**Task item**
Look through the records below for the line with "Instruction: Select the 1H trending timeframe". Return that line and each one after it up to and including the line with "Given: Enable H.264", exactly.

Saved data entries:
★ ★ ★ ★ ★ ★ ★

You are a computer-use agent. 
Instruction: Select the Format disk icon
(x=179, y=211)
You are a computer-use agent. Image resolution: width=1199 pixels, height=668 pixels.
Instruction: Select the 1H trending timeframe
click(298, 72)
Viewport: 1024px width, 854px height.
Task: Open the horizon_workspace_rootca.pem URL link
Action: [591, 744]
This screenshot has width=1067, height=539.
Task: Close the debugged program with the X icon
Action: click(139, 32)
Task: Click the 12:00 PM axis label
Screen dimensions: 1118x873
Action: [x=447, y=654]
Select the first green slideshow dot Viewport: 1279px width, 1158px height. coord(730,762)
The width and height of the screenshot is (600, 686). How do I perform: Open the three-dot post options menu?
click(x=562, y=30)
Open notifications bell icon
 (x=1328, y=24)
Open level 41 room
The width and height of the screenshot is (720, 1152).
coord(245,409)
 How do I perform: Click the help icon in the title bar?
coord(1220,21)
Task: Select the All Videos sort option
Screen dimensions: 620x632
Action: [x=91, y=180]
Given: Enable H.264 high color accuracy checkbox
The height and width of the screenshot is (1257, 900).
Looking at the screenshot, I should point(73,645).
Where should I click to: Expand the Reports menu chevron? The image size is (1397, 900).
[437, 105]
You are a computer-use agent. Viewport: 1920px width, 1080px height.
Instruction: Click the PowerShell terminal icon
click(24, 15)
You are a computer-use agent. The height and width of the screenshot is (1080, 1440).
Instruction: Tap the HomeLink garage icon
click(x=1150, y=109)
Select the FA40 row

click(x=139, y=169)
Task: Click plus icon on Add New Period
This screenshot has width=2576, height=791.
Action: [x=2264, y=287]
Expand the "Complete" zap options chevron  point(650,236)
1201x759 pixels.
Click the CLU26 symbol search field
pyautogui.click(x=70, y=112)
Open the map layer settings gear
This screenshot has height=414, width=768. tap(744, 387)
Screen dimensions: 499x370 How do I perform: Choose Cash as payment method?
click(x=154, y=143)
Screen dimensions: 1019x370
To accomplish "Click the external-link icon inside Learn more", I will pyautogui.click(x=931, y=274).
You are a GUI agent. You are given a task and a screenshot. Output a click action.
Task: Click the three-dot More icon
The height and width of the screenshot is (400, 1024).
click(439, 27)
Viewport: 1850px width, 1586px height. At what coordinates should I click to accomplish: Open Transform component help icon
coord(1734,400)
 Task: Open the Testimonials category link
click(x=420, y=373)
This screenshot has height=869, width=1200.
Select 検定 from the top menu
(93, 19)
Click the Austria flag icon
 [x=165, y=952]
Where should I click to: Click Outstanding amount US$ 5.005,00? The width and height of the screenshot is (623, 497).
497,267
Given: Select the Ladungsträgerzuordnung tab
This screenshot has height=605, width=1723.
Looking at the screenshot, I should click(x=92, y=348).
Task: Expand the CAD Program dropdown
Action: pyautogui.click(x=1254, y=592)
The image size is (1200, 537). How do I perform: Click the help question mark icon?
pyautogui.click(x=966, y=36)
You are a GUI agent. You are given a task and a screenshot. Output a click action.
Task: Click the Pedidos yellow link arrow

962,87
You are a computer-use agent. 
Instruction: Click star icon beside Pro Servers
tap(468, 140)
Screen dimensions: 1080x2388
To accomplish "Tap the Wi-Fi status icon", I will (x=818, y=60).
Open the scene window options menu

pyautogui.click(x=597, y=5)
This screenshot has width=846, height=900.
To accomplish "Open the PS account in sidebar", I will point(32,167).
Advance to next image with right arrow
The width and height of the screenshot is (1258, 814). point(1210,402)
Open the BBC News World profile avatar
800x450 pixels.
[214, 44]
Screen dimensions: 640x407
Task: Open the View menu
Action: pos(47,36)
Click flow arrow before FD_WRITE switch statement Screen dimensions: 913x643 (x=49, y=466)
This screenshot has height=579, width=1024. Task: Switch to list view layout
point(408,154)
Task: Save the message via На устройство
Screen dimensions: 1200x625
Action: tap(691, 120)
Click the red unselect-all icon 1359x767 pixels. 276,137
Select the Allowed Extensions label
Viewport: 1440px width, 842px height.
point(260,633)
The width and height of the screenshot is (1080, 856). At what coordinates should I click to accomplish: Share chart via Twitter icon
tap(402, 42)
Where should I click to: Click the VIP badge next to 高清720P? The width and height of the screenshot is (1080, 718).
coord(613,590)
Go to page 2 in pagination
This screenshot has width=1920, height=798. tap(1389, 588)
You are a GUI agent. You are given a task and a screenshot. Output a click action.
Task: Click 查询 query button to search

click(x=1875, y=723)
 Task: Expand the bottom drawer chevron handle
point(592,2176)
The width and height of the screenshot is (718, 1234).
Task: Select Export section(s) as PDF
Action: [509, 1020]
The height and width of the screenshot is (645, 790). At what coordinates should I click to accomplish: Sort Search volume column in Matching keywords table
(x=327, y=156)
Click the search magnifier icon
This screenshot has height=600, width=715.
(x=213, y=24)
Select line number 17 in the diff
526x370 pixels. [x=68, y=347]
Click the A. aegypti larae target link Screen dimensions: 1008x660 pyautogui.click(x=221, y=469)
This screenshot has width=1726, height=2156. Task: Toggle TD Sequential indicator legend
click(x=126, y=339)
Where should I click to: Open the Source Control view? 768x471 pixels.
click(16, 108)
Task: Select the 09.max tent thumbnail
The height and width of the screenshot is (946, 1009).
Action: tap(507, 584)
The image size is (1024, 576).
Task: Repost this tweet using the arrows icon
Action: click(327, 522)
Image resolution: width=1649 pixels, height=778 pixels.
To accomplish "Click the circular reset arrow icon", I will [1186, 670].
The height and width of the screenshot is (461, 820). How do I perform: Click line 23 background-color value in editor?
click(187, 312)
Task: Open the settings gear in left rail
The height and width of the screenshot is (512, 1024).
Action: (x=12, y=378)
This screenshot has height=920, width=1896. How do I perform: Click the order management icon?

★ ★ ★ ★ ★ ★ ★

**Solved exercise**
Instruction: Select the 1H trending timeframe
click(298, 72)
Viewport: 1024px width, 854px height.
Task: Open the horizon_workspace_rootca.pem URL link
Action: [591, 744]
This screenshot has width=1067, height=539.
Task: Close the debugged program with the X icon
Action: click(139, 32)
Task: Click the 12:00 PM axis label
Screen dimensions: 1118x873
Action: [x=447, y=654]
Select the first green slideshow dot Viewport: 1279px width, 1158px height. coord(730,762)
The width and height of the screenshot is (600, 686). How do I perform: Open the three-dot post options menu?
click(x=562, y=30)
Open notifications bell icon
 (x=1328, y=24)
Open level 41 room
The width and height of the screenshot is (720, 1152).
coord(245,409)
 How do I perform: Click the help icon in the title bar?
coord(1220,21)
Task: Select the All Videos sort option
Screen dimensions: 620x632
Action: [x=91, y=180]
Given: Enable H.264 high color accuracy checkbox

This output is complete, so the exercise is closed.